> _DIRECTIONS FOR THIS TASK_
Copy the material word for word, starting at the line that contains "Where should I click to: Open the Schedule" and ending after the line that contains "click(210, 588)".

• • • • • • •

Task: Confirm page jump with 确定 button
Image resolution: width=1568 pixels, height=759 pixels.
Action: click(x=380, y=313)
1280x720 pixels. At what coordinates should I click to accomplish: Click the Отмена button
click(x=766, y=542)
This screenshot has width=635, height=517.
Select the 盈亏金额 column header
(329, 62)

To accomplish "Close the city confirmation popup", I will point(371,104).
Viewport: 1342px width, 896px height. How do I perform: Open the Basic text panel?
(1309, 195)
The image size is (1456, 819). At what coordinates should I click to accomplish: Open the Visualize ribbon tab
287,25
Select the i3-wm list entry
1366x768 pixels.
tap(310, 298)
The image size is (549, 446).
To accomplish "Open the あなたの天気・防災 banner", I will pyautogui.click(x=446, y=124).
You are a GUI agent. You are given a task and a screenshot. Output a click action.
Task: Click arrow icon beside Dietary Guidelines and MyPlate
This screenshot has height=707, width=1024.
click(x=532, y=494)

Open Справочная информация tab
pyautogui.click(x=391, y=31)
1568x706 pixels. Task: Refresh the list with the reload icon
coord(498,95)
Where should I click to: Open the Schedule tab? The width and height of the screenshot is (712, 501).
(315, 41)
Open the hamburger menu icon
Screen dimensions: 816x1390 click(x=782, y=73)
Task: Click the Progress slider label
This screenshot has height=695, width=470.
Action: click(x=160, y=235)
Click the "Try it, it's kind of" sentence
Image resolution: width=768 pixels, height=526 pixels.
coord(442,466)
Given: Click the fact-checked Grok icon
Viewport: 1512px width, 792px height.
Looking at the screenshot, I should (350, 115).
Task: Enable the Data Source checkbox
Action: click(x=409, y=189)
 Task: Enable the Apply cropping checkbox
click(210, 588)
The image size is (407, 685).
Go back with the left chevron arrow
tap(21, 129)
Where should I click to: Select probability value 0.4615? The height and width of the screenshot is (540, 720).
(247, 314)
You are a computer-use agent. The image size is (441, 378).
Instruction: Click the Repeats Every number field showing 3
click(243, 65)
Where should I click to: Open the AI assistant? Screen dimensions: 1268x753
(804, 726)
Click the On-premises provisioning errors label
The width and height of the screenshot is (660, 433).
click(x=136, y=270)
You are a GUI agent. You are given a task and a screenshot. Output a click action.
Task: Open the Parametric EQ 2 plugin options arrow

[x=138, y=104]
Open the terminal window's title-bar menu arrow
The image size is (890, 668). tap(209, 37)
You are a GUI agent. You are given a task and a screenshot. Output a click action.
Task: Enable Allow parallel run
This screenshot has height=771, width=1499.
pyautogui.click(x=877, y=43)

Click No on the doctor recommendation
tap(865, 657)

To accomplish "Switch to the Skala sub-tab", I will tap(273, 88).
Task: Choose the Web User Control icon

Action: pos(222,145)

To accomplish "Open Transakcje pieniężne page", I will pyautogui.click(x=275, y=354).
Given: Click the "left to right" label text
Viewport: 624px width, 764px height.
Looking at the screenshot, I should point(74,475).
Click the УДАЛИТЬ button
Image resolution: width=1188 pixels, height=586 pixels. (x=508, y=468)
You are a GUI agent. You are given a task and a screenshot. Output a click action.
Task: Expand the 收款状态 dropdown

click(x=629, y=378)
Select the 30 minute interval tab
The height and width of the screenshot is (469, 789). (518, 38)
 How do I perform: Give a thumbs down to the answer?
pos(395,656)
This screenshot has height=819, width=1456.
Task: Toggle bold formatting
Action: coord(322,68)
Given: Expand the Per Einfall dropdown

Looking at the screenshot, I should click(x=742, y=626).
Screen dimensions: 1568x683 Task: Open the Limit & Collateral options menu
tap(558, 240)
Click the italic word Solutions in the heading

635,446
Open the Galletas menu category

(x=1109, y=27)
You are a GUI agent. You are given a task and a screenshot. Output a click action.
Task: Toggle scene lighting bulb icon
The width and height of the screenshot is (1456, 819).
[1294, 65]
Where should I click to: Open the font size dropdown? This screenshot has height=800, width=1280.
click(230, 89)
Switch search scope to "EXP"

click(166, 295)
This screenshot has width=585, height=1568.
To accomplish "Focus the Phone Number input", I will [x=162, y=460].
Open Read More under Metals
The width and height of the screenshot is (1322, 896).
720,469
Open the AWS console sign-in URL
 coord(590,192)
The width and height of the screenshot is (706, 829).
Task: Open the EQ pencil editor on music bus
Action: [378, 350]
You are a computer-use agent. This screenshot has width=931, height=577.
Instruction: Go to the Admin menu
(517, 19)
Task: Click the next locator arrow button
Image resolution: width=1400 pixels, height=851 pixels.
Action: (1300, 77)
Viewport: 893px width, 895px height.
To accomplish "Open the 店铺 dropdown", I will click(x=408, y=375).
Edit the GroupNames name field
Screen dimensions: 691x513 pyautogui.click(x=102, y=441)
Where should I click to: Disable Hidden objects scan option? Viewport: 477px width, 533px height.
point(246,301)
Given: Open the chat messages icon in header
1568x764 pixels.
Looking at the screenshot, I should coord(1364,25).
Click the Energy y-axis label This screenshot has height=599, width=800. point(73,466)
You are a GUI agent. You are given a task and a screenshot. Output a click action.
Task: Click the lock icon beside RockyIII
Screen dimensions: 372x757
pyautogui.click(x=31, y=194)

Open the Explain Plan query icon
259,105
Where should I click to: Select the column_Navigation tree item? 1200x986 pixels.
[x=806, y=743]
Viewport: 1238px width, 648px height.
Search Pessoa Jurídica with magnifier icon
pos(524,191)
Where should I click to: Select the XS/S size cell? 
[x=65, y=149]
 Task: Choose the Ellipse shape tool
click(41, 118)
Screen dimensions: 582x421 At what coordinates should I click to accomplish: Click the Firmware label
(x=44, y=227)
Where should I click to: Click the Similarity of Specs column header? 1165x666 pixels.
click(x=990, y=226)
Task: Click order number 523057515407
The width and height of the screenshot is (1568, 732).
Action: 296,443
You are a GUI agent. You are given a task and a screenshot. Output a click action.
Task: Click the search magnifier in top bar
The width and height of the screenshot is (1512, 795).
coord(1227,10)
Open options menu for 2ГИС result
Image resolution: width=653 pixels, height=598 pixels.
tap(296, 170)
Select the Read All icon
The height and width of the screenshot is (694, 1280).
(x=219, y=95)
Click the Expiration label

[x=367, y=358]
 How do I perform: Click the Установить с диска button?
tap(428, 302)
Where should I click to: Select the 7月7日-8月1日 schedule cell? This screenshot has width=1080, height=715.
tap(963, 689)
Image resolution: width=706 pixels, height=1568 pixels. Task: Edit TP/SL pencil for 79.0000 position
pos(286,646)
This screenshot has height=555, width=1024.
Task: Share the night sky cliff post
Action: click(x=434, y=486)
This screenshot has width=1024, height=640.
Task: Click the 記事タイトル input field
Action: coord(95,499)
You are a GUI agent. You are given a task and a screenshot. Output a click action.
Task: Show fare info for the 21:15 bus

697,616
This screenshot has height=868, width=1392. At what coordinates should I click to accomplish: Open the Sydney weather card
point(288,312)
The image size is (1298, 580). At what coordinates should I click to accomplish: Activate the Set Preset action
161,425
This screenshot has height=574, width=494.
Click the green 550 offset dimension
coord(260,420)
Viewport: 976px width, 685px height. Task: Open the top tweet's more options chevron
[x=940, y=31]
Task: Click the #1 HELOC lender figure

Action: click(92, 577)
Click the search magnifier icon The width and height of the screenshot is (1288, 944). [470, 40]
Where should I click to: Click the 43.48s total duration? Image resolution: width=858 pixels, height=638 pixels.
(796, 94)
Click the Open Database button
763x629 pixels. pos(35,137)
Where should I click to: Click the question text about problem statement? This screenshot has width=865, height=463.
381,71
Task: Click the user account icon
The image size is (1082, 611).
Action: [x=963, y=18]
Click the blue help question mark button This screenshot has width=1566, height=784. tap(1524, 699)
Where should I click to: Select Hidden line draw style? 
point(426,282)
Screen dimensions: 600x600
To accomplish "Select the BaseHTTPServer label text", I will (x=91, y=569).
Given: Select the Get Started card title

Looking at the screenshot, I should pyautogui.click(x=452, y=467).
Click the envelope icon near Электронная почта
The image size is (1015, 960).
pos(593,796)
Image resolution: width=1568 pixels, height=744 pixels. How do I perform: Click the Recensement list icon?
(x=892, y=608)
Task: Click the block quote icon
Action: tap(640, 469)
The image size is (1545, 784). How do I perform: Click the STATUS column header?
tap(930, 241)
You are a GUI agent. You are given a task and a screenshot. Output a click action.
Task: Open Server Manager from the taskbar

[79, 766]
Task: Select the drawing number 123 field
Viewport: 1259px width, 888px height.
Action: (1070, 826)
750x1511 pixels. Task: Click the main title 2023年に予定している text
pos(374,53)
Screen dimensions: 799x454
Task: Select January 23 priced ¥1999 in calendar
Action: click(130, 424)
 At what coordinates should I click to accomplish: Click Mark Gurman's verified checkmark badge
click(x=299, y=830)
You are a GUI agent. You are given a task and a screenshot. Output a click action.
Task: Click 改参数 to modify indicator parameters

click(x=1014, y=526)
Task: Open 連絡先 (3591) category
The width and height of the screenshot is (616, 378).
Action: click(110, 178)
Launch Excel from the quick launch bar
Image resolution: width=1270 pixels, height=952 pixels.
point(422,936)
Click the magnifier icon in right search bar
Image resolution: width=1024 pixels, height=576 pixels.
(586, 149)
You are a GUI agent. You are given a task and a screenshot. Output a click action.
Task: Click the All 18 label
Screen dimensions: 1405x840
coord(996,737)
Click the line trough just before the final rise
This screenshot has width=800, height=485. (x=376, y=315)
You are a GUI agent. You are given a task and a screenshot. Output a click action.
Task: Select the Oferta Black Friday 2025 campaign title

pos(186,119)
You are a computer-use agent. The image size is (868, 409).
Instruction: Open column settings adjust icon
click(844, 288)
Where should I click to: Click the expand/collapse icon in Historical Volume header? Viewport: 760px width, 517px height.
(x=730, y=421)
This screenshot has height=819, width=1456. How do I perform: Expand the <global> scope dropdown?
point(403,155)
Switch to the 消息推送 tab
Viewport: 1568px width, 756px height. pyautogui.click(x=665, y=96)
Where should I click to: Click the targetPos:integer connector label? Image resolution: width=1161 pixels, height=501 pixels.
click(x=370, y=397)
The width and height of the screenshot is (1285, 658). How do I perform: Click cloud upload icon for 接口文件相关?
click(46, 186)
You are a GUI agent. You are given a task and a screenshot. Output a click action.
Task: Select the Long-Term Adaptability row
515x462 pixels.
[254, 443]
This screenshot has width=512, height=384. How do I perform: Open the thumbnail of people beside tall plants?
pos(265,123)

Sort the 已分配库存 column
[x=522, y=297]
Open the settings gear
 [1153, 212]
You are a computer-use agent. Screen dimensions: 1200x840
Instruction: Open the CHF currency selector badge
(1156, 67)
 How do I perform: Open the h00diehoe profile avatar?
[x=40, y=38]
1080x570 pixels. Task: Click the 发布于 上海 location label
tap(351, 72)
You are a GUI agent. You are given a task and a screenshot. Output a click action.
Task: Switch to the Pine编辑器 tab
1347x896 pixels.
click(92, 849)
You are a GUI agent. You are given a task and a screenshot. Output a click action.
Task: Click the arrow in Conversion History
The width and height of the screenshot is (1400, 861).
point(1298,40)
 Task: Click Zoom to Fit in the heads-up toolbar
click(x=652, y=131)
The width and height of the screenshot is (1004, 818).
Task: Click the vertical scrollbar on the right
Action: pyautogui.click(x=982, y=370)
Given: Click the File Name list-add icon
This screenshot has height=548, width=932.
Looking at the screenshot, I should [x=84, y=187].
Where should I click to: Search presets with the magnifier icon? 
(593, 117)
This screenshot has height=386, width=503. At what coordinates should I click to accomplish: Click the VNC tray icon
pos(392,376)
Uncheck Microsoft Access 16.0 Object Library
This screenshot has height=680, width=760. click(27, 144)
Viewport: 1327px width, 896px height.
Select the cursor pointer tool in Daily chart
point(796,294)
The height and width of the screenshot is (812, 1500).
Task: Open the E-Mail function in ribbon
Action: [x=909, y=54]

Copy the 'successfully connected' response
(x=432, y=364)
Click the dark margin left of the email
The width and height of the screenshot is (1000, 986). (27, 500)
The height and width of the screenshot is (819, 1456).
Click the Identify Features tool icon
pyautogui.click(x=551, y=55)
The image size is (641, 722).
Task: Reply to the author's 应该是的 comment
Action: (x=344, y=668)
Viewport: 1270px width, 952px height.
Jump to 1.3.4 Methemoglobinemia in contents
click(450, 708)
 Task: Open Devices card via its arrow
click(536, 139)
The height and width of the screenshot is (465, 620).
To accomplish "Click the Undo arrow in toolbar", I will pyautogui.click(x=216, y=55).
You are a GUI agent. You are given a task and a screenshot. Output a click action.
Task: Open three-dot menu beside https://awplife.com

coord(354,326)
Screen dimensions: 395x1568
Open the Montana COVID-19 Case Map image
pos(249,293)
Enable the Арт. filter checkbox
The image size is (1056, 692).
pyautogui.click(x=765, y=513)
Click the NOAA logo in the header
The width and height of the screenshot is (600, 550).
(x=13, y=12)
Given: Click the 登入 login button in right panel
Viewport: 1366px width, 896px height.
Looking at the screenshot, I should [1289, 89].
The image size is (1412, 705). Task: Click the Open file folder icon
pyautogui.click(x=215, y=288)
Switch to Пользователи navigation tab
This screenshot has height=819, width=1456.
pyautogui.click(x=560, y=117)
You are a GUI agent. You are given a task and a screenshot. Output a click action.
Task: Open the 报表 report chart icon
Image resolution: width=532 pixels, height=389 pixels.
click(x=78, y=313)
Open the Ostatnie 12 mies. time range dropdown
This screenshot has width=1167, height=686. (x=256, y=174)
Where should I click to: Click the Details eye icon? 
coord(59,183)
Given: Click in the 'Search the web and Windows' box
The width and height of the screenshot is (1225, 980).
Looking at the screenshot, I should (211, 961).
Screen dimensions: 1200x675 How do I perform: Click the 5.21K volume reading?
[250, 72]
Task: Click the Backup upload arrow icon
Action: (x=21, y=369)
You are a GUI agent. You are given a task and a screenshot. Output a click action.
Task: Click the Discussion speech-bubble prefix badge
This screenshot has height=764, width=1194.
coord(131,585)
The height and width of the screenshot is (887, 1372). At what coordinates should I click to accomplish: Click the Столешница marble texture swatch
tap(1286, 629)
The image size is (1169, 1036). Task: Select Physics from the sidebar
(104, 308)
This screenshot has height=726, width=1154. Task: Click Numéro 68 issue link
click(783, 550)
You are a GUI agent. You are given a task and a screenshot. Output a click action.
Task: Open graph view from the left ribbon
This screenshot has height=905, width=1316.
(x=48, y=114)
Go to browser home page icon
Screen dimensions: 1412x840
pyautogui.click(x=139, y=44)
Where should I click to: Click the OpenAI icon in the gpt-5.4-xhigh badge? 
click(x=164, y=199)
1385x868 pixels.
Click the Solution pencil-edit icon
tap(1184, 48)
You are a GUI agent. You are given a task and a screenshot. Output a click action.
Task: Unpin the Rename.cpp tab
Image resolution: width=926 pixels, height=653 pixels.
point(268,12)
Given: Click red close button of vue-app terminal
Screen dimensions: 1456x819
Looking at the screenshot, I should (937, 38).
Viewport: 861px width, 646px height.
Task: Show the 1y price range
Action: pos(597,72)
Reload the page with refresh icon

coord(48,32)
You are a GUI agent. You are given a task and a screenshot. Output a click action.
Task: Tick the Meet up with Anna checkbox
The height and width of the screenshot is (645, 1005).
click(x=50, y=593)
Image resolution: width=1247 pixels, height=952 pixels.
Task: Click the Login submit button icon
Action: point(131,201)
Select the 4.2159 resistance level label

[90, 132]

• • • • • • •

> _EXPECTED OUTPUT_
Where should I click to: Open the Schedule tab? The width and height of the screenshot is (712, 501).
(315, 41)
Open the hamburger menu icon
Screen dimensions: 816x1390 click(x=782, y=73)
Task: Click the Progress slider label
This screenshot has height=695, width=470.
Action: click(x=160, y=235)
Click the "Try it, it's kind of" sentence
Image resolution: width=768 pixels, height=526 pixels.
coord(442,466)
Given: Click the fact-checked Grok icon
Viewport: 1512px width, 792px height.
Looking at the screenshot, I should (350, 115).
Task: Enable the Data Source checkbox
Action: click(x=409, y=189)
 Task: Enable the Apply cropping checkbox
click(210, 588)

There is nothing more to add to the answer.